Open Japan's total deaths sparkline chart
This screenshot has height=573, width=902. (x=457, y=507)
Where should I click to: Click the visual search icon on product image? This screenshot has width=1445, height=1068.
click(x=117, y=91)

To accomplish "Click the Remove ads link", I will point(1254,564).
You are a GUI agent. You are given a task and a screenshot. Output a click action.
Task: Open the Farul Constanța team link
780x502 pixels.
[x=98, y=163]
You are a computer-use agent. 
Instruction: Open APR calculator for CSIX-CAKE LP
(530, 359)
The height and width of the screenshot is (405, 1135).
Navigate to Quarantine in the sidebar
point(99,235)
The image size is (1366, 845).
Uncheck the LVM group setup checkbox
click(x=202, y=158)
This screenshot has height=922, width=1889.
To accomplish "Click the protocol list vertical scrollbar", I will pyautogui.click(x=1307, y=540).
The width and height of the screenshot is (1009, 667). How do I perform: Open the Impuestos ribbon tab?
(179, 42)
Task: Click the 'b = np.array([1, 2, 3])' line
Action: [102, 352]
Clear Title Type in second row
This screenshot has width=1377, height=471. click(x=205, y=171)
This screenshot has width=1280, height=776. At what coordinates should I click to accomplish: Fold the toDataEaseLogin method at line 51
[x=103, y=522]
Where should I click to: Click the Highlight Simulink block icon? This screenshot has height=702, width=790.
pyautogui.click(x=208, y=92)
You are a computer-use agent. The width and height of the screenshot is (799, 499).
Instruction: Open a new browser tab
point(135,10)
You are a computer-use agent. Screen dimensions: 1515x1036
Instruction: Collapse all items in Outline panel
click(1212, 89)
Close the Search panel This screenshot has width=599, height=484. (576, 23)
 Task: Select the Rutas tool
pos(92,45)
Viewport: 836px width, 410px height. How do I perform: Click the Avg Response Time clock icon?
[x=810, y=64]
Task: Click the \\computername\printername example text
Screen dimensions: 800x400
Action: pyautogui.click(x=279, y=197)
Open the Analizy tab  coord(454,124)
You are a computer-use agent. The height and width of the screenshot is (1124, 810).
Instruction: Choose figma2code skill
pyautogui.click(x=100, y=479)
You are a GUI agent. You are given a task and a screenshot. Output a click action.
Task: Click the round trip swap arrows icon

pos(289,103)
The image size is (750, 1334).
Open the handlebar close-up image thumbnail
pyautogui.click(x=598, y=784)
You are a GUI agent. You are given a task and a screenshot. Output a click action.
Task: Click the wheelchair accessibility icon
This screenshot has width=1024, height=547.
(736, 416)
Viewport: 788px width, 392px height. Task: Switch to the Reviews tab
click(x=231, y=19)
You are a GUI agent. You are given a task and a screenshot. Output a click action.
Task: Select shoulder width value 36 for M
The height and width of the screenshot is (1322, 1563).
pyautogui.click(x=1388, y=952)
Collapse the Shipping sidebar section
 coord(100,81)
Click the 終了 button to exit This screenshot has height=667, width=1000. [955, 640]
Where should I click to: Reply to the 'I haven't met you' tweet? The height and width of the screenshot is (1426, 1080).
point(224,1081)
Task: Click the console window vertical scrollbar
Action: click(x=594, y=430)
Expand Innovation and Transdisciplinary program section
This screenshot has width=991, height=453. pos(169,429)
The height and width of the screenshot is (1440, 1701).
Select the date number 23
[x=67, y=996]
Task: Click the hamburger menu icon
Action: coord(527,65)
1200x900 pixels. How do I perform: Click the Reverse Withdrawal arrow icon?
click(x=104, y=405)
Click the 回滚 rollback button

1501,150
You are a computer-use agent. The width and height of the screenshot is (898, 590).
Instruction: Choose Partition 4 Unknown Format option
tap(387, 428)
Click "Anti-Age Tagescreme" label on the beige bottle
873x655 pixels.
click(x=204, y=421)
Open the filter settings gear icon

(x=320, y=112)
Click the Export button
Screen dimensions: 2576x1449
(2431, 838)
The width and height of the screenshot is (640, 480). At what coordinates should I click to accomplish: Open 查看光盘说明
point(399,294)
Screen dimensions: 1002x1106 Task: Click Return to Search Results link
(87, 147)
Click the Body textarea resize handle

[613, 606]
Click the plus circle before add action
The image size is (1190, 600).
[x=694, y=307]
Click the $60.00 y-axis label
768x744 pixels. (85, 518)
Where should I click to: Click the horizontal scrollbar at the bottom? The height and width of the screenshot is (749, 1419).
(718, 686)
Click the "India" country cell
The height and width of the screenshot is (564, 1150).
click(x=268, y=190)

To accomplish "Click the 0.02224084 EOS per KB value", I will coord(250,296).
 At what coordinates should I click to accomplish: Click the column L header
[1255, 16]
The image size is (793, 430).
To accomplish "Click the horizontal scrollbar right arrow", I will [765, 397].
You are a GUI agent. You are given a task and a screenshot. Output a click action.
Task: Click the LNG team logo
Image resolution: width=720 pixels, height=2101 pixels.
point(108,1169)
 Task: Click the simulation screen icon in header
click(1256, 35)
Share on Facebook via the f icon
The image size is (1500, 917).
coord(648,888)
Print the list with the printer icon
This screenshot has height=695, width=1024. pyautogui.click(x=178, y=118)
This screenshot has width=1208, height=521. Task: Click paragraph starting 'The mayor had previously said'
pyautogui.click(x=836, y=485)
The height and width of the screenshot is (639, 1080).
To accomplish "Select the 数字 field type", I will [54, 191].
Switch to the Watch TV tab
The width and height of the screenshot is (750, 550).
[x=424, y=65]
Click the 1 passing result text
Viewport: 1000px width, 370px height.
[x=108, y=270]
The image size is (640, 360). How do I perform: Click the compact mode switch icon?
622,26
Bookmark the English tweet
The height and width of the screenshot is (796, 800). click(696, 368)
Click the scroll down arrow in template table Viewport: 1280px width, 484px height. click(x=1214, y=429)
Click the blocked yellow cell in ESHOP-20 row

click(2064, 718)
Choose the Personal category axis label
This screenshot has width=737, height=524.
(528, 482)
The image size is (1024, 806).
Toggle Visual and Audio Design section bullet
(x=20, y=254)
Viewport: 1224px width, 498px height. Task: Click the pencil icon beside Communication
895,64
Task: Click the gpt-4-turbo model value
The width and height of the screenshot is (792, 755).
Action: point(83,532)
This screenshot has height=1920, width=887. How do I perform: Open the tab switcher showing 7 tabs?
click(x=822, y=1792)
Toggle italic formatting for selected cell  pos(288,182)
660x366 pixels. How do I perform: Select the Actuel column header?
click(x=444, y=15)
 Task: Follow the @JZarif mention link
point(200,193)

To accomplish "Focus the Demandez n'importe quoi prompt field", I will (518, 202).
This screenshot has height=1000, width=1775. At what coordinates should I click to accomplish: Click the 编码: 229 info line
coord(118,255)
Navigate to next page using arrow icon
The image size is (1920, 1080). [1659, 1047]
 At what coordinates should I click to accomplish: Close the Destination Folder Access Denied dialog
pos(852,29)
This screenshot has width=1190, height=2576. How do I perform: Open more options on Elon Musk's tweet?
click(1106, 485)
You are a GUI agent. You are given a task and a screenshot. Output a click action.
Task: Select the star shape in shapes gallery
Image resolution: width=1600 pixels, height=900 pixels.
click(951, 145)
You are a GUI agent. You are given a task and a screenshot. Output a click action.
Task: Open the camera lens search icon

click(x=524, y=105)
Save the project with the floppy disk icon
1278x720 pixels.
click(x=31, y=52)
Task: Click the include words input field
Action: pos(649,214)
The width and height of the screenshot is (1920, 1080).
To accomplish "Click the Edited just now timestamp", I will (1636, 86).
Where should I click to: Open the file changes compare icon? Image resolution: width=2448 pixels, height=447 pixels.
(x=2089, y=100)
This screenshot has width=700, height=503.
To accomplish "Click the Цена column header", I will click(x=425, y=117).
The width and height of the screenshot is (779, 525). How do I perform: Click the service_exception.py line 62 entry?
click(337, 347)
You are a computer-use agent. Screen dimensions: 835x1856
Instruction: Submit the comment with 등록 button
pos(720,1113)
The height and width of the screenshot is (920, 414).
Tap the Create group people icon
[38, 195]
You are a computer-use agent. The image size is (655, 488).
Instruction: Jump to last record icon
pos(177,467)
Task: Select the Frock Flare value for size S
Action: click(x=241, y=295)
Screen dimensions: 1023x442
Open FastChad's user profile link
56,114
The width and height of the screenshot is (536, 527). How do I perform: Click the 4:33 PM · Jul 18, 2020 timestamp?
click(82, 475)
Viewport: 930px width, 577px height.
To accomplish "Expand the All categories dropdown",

=======

Using the listing above, gather each line that holds the string "team" and copy it.

Task: Open the Farul Constanța team link
Task: Click the LNG team logo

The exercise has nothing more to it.